For Traders, Distributors, and Logistics Providers:

  • Differentiate through Sustainability Services: Develop the capability to track, certify, and communicate the carbon footprint of products, becoming a trusted advisor on green procurement for buyers.
  • Digitize and Optimize Operations: Invest in digital platforms for trading and logistics to enhance transparency, reduce costs, and improve customer service in a margin-constrained environment.
  • Diversify Supply Sources: Explore partnerships with emerging producers of bio-based or recycled aromatics to future-proof the product portfolio and meet evolving customer demands.

For Downstream Consumers and End-Users:

  • Conduct Supply Chain Carbon Mapping: Systematically assess the carbon intensity of aromatic feedstock sources to inform procurement decisions and meet Scope 3 reporting obligations.
  • Engage in Supplier Collaboration: Move beyond transactional relationships to work with key suppliers on joint projects to reduce lifecycle emissions, potentially through long-term offtake agreements for green products.
  • Accelerate R&D for Substitution: Invest in research to reformulate products to use less of these hydrocarbon mixtures or to switch to alternative, more sustainable chemistries where technically and economically feasible.
  • Build Procurement Resilience: Diversify the supplier base geographically and by feedstock type to mitigate risks related to trade disruptions, regulatory shocks, or supply concentration.

The Eastern Asia market for naphthalene and other aromatic hydrocarbon mixtures stands at an inflection point. The decade to 2035 will reward those who recognize that the rules of the game are changing—from a focus purely on scale and cost to an integrated competition on cost, carbon, and customer-centric innovation. The strategic actions taken today will determine market positioning and profitability in a future where sustainability is inextricably linked to commercial success.

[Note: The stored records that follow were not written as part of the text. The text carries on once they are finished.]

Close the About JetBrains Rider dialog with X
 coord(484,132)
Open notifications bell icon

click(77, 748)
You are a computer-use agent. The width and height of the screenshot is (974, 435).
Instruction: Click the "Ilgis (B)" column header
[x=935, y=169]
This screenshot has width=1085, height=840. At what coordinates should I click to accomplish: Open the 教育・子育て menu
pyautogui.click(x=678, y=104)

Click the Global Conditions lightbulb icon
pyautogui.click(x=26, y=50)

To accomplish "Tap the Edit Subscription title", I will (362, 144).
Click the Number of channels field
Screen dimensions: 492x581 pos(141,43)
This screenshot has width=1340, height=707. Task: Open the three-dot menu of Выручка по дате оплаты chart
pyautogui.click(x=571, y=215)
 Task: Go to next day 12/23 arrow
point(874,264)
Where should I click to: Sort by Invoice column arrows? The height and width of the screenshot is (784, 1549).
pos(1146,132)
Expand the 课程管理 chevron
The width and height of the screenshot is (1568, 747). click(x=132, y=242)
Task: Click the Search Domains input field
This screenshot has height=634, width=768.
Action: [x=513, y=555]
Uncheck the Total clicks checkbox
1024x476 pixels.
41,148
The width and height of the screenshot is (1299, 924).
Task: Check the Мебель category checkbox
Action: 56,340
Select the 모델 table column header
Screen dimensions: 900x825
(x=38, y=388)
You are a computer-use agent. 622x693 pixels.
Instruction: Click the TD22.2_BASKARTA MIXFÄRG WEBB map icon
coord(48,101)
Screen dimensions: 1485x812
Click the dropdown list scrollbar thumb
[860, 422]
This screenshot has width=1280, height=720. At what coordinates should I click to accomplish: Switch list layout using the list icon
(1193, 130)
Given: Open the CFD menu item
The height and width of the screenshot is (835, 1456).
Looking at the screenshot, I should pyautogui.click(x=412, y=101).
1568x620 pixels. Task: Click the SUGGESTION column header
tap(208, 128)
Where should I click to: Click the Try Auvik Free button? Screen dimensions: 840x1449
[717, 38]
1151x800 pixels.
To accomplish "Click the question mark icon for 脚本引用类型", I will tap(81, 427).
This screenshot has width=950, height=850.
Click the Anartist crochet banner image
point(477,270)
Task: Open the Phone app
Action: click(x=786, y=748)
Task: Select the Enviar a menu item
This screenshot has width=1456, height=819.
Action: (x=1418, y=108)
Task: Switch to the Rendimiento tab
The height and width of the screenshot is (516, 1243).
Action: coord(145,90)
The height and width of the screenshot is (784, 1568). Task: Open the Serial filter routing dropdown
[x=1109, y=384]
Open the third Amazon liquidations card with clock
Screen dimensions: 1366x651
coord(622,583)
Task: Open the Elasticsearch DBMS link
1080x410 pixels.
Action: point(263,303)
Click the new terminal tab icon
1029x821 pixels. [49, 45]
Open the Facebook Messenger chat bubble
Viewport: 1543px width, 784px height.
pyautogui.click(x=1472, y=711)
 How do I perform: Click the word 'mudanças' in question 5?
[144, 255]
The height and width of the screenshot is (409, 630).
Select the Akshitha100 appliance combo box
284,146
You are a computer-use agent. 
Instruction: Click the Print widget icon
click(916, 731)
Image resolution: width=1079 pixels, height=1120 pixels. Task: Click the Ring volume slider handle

Frequently Asked Questions (FAQ) :

Japan remains the largest aromatic hydrocarbon mixtures consuming country in Eastern Asia, comprising approx. 63% of total volume. Moreover, aromatic hydrocarbon mixtures consumption in Japan exceeded the figures recorded by the second-largest consumer, Taiwan Chinese), fourfold. The third position in this ranking was taken by China, with a 13% share.
The countries with the highest volumes of production in 2024 were Japan, South Korea and Taiwan Chinese), together accounting for 100% of total production.
In value terms, the largest aromatic hydrocarbon mixtures supplying countries in Eastern Asia were South Korea, Japan and Taiwan Chinese), together comprising 98% of total exports.
In value terms, South Korea, China and Taiwan Chinese) appeared to be the countries with the highest levels of imports in 2024, together accounting for 97% of total imports.
In 2024, the export price in Eastern Asia amounted to $770 per ton, remaining constant against the previous year. Over the period under review, the export price showed a perceptible reduction. The pace of growth was the most pronounced in 2021 an increase of 52% against the previous year. Over the period under review, the export prices reached the maximum at $1,058 per ton in 2013; however, from 2014 to 2024, the export prices stood at a somewhat lower figure.
In 2024, the import price in Eastern Asia amounted to $730 per ton, approximately mirroring the previous year. Overall, the import price continues to indicate a noticeable descent. The most prominent rate of growth was recorded in 2021 an increase of 60%. Over the period under review, import prices hit record highs at $1,081 per ton in 2012; however, from 2013 to 2024, import prices stood at a somewhat lower figure.

This report provides a comprehensive view of the aromatic hydrocarbon mixtures industry in Eastern Asia, tracking demand, supply, and trade flows across the regional value chain. It explains how demand across key channels and end-use segments shapes consumption patterns, while also mapping the role of input availability, production efficiency, and regulatory standards on supply.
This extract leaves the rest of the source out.